Question

Prove that :
$$(n - r + 1) \cdot \dfrac {n!}{(n - r + 1)!} = \dfrac {n!}{(n - r)!}$$.

Answer

**step1** Understanding the problem

The problem asks us to prove a mathematical identity. This means we need to show that the expression on the left-hand side of the equals sign is equivalent to the expression on the right-hand side of the equals sign.

**step2** Understanding factorial notation

The exclamation mark "!" represents the factorial function. For any positive whole number 'k', 'k!' (read as "k factorial") is the product of all positive whole numbers from 1 up to 'k'.
For example:
$$4! = 4 \times 3 \times 2 \times 1 = 24$$
$$3! = 3 \times 2 \times 1 = 6$$
$$2! = 2 \times 1 = 2$$
$$1! = 1$$
By definition, $$0! = 1$$.
An important property of factorials is that for any integer $$k > 0$$, $$k! = k \times (k-1)!$$. For example, $$5! = 5 \times 4!$$ or $$10! = 10 \times 9!$$.

**step3** Analyzing the left-hand side of the equation

The left-hand side of the equation is $$(n - r + 1) \cdot \dfrac {n!}{(n - r + 1)!}$$.
Let's focus on the denominator: $$(n - r + 1)!$$.
Using the property of factorials explained in Step 2, we can write $$(n - r + 1)!$$ as the product of $$(n - r + 1)$$ and the factorial of the number just before it, which is $$(n - r)$$.
So, $$(n - r + 1)! = (n - r + 1) \cdot (n - r)!$$.

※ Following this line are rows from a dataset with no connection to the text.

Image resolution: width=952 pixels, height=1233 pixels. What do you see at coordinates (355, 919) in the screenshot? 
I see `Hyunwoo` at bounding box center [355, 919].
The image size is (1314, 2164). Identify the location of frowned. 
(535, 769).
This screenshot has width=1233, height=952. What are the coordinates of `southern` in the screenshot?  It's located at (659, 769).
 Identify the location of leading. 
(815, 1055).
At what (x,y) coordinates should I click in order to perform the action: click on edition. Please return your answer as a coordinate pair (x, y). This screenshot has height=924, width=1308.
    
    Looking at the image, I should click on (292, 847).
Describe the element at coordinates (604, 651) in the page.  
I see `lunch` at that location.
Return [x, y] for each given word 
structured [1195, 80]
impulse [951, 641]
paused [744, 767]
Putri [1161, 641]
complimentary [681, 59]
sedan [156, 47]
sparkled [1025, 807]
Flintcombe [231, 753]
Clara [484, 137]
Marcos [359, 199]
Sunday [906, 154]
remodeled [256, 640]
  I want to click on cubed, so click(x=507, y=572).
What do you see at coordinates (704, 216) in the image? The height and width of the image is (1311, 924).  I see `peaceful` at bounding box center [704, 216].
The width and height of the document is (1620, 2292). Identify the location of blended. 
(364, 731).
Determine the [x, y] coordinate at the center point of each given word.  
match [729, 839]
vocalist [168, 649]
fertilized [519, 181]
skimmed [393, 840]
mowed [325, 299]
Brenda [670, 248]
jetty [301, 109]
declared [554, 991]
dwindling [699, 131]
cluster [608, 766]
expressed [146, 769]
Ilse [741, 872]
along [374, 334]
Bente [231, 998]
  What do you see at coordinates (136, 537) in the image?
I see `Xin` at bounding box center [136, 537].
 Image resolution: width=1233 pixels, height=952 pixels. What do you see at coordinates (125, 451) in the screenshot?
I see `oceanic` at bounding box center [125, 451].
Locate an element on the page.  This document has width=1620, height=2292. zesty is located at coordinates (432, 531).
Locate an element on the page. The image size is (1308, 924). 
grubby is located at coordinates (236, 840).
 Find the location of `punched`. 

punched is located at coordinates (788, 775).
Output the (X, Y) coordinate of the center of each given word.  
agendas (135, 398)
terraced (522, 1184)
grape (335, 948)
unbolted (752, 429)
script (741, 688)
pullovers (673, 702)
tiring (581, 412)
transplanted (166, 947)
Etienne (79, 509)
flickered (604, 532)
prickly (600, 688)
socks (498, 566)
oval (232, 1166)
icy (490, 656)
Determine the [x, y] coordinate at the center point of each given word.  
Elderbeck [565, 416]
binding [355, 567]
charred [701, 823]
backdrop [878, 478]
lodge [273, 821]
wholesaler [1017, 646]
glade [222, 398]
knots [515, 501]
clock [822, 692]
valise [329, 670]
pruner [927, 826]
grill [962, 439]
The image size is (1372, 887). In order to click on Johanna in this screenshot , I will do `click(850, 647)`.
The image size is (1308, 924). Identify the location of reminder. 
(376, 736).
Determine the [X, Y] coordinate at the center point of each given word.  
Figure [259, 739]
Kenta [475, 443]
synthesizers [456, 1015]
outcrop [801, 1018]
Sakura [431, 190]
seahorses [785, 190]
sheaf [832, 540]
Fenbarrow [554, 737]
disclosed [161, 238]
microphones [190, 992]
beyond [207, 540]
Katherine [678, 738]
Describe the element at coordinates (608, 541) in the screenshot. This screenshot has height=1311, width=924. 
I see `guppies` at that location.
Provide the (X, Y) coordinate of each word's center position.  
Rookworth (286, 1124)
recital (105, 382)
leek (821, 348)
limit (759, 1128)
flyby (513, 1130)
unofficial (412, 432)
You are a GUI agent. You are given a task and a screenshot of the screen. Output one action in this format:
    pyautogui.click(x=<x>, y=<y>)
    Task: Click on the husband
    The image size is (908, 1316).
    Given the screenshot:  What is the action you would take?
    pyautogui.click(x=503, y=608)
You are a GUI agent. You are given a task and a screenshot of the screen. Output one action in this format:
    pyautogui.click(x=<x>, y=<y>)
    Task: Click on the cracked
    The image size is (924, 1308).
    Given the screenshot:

**step4** Substituting the expanded factorial into the left-hand side

Now we replace $$(n - r + 1)!$$ in the original left-hand side expression with its expanded form:
$$(n - r + 1) \cdot \dfrac {n!}{(n - r + 1)!} = (n - r + 1) \cdot \dfrac {n!}{(n - r + 1) \cdot (n - r)!}$$

**step5** Simplifying the left-hand side

In the expression $$(n - r + 1) \cdot \dfrac {n!}{(n - r + 1) \cdot (n - r)!}$$, we can see that the term $$(n - r + 1)$$ appears in both the numerator and the denominator. Since it is a common factor, we can cancel it out.
After canceling, the expression simplifies to:
$$\dfrac {n!}{(n - r)!}$$

**step6** Comparing with the right-hand side

The simplified left-hand side is $$\dfrac {n!}{(n - r)!}$$.
The right-hand side of the original equation is also $$\dfrac {n!}{(n - r)!}$$.
Since the simplified left-hand side is equal to the right-hand side, the identity is proven.
Therefore, $$(n - r + 1) \cdot \dfrac {n!}{(n - r + 1)!} = \dfrac {n!}{(n - r)!}$$ is true.